*Material to process*:

☆ ☆ ☆

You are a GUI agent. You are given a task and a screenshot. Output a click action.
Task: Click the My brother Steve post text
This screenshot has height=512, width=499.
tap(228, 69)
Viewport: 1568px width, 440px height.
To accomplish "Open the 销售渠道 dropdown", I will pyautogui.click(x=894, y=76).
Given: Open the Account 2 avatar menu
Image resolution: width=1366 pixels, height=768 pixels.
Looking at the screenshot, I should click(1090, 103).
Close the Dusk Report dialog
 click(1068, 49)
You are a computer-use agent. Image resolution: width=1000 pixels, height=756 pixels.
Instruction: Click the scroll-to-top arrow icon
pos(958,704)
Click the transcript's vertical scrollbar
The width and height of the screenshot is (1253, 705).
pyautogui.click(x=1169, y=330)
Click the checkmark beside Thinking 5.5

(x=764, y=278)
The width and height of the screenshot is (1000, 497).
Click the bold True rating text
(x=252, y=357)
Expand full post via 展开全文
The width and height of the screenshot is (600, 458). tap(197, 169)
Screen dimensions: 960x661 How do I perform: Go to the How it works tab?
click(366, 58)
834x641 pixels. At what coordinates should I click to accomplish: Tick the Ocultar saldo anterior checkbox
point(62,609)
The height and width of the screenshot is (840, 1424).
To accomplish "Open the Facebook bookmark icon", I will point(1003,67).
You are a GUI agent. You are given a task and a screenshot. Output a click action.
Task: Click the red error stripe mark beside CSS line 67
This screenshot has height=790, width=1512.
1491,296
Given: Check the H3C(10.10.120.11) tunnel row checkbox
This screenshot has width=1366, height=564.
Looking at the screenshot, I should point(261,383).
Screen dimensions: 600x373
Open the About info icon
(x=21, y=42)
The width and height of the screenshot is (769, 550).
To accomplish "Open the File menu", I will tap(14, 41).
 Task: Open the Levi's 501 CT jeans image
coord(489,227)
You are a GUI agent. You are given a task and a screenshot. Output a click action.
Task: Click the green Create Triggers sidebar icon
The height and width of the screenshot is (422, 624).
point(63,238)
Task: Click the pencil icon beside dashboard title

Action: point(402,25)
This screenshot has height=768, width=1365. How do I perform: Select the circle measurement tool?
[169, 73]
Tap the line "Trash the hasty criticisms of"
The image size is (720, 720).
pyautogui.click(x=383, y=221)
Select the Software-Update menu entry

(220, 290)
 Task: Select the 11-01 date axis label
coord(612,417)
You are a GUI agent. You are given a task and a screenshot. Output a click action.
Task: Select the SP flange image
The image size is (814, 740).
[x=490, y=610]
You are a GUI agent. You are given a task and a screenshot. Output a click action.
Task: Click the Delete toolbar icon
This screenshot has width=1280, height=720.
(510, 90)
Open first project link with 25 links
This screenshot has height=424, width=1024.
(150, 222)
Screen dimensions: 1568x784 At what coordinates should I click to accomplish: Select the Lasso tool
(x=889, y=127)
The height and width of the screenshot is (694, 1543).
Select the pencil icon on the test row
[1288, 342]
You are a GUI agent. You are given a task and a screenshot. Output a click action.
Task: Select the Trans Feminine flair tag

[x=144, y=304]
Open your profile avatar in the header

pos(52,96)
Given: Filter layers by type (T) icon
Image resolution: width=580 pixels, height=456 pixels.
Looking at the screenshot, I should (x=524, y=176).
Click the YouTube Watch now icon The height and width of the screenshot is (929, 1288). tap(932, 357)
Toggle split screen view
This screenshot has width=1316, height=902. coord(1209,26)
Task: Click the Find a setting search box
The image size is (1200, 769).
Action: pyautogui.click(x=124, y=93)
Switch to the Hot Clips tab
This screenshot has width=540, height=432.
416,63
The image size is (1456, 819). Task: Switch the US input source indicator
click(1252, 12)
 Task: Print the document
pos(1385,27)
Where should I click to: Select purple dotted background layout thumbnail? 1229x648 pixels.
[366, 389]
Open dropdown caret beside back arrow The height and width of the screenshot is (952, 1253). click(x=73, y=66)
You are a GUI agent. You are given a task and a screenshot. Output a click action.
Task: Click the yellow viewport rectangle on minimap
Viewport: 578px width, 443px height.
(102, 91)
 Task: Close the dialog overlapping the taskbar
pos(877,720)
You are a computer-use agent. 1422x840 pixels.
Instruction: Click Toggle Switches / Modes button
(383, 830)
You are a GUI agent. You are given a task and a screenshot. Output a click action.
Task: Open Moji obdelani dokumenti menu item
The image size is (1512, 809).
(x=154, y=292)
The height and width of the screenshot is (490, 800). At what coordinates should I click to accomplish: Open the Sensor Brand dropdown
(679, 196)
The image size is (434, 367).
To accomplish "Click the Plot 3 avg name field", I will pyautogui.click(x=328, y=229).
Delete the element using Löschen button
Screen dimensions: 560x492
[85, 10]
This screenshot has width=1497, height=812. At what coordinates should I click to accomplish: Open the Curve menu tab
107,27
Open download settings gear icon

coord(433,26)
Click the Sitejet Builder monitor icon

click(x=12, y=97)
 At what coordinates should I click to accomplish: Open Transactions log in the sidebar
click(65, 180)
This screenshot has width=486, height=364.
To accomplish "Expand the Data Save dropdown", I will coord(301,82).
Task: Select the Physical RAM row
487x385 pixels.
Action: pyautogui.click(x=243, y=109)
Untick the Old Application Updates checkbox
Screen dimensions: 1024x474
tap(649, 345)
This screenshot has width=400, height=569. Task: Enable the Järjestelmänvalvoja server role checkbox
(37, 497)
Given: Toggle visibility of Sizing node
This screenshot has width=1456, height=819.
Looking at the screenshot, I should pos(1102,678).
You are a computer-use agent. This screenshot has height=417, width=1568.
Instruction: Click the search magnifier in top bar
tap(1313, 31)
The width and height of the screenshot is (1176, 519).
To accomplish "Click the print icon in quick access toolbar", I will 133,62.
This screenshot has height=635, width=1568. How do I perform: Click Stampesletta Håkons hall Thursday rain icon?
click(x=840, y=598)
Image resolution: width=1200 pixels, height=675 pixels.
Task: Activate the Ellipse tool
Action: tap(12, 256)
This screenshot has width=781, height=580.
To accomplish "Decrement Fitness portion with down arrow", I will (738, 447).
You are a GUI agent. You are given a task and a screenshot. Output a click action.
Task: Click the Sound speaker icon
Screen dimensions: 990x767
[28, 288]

☆ ☆ ☆

Each line in the listing above either holds the string "toolbar" or does not; state how many do, giving the number only.

2